In summary, for $$n \geq 2$$, $$\pi(n)$$ can be $$n-1$$ or $$n$$. For $$n=1$$, $$\pi(1)$$ must be $$1$$. We can concisely state this as $$\pi(n) \in \{\max(1, n-1), n\}$$.

## Question1.c:

**step1 Identify the Structure of Permutations**

Before deriving the recurrence relation, let's understand the structure of permutations $$\pi \in S_n$$ such that $$d(\pi, \epsilon) \leq 1$$. This condition, $$|\pi(i)-i| \leq 1$$ for all $$i$$, means that $$\pi(i)$$ can only be $$i-1$$, $$i$$, or $$i+1$$. We will show that such a permutation must consist only of fixed points and adjacent transpositions (swaps of the form $$(k, k+1)$$).

Suppose $$\pi(k) \neq k$$ for some $$k \in \{1, \ldots, n\}$$. Then $$\pi(k)$$ must be either $$k-1$$ or $$k+1$$.

Case 1: $$\pi(k) = k+1$$. Since $$\pi$$ is a bijection, $$k+1$$ is mapped from $$k$$. Consider $$\pi(k+1)$$. We must have $$|\pi(k+1)-(k+1)| \leq 1$$, so $$\pi(k+1) \in \{k, k+1, k+2\}$$. Since $$k+1$$ is taken by $$k$$, $$\pi(k+1) \neq k+1$$. Thus, $$\pi(k+1)$$ must be $$k$$ or $$k+2$$.

If $$\pi(k+1) = k$$, then we have a transposition $$(k, k+1)$$. This is a valid component of such a permutation.

If $$\pi(k+1) = k+2$$, this implies a chain: $$k \to k+1 \to k+2$$. If this chain continues as $$k \to k+1 \to \ldots \to j \to j+1$$, eventually $$\pi(j)=j+1$$. If $$j=n$$, then $$\pi(n)=n+1$$, which is not possible as $$\pi(n)$$ must be in $$\{1, \ldots, n\}$$. So the chain must end with a value being mapped backwards or staying fixed.

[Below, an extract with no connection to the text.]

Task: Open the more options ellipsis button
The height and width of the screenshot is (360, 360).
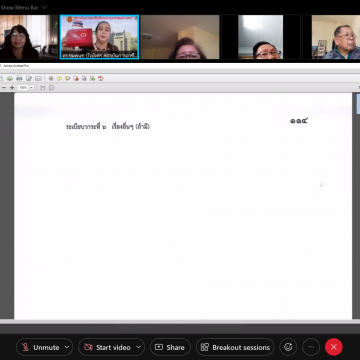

If $$\pi(j)=j+1$$ for some $$j < n$$, then what is $$\pi(j+1)$$? If $$\pi(j+1)=j$$, it closes a transposition $$(j, j+1)$$. If $$\pi(j+1)=j+2$$, the chain continues.

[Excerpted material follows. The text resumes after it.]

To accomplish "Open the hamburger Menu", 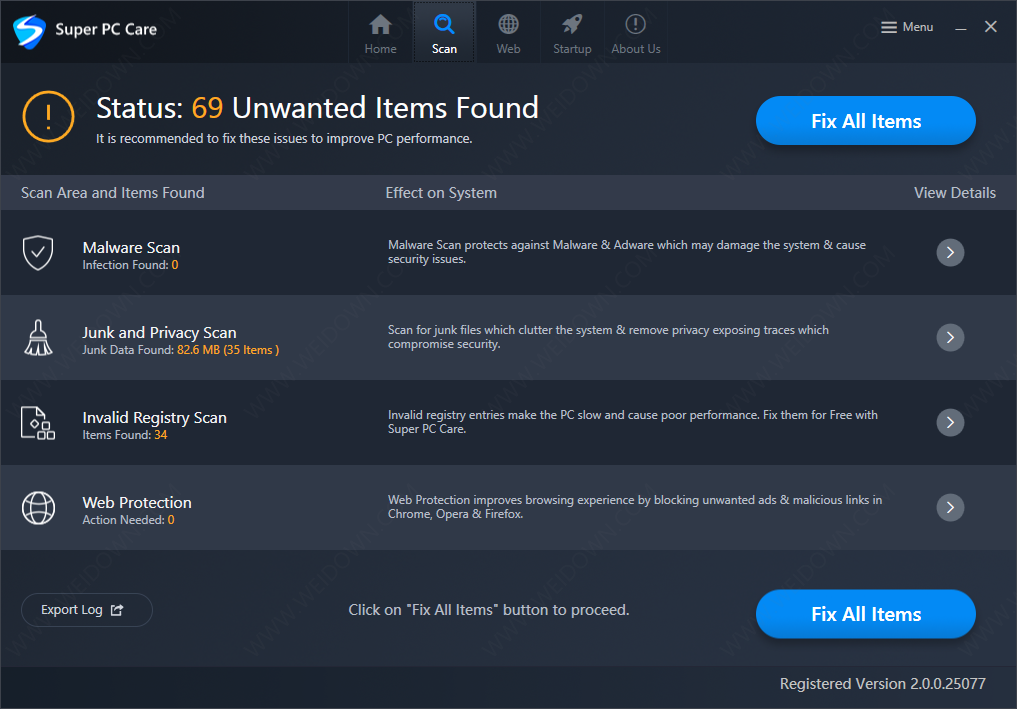I will pos(907,27).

Consider a cycle not of length 2, for example, $$(k, k+1, k+2)$$. This means $$\pi(k)=k+1$$, $$\pi(k+1)=k+2$$, and $$\pi(k+2)=k$$. For the last part, $$|\pi(k+2)-(k+2)| = |k-(k+2)| = |-2| = 2$$. This violates the condition $$|\pi(i)-i| \leq 1$$. Therefore, cycles of length greater than 2 are not allowed.

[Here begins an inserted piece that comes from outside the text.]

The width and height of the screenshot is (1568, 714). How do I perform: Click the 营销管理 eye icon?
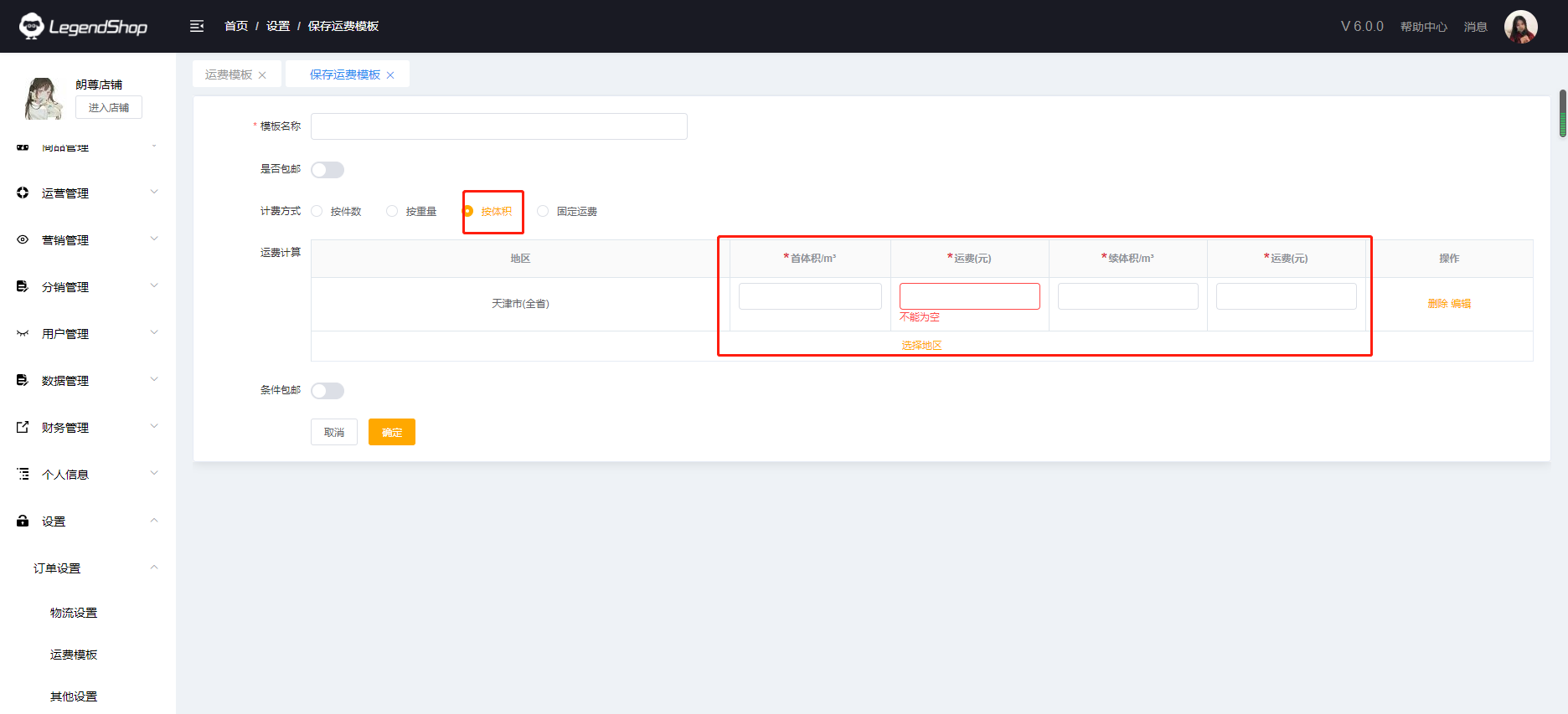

Case 2: $$\pi(k) = k-1$$. By similar reasoning, this must imply $$\pi(k-1)=k$$, forming a transposition $$(k-1, k)$$. A chain like $$k \to k-1 \to k-2$$ would also lead to a violation like $$|\pi(k-2)-(k-2)| = |k-(k-2)| = 2$$.

Thus, any permutation $$\pi$$ satisfying $$d(\pi, \epsilon) \leq 1$$ must be composed entirely of fixed points and disjoint adjacent transpositions (swaps of the form $$(k, k+1)$$).

**step2 Derive the Recurrence Relation**

Let $$a_n$$ be the number of permutations $$\pi$$ in $$S_n$$ such that $$d(\pi, \epsilon) \leq 1$$. We will derive a recurrence relation for $$a_n$$ by considering the value of $$\pi(n)$$. From part (b) and our observation in the previous step, $$\pi(n)$$ can only be $$n$$ or $$n-1$$ (for $$n \geq 2$$).

Case 1: $$\pi(n)=n$$.

If $$\pi(n)=n$$, then $$n$$ is a fixed point. The remaining elements $$\{1, \ldots, n-1\}$$ must be permuted among themselves according to the same condition. The number of ways to do this is precisely $$a_{n-1}$$. This case applies for all $$n \geq 1$$. For instance, if $$n=1$$, $$\pi(1)=1$$, which is $$a_0$$ (which we will define as 1 later).

Case 2: $$\pi(n)=n-1$$. (This case requires $$n \geq 2$$, so that $$n-1 \geq 1$$)

If $$\pi(n)=n-1$$, then based on our analysis in the previous step, this must be part of an adjacent transposition $$(n-1, n)$$. Therefore, $$\pi(n-1)=n$$. Since $$n-1$$ and $$n$$ are involved in a swap, the remaining elements $$\{1, \ldots, n-2\}$$ must be permuted among themselves such that they satisfy the distance condition. The number of ways to do this is precisely $$a_{n-2}$$. This case applies for $$n \geq 2$$. For instance, if $$n=2$$, this implies $$\pi(2)=1$$, and $$\pi(1)=2$$. There are $$a_0$$ ways for the set $$\emptyset$$ (i.e. 1 way).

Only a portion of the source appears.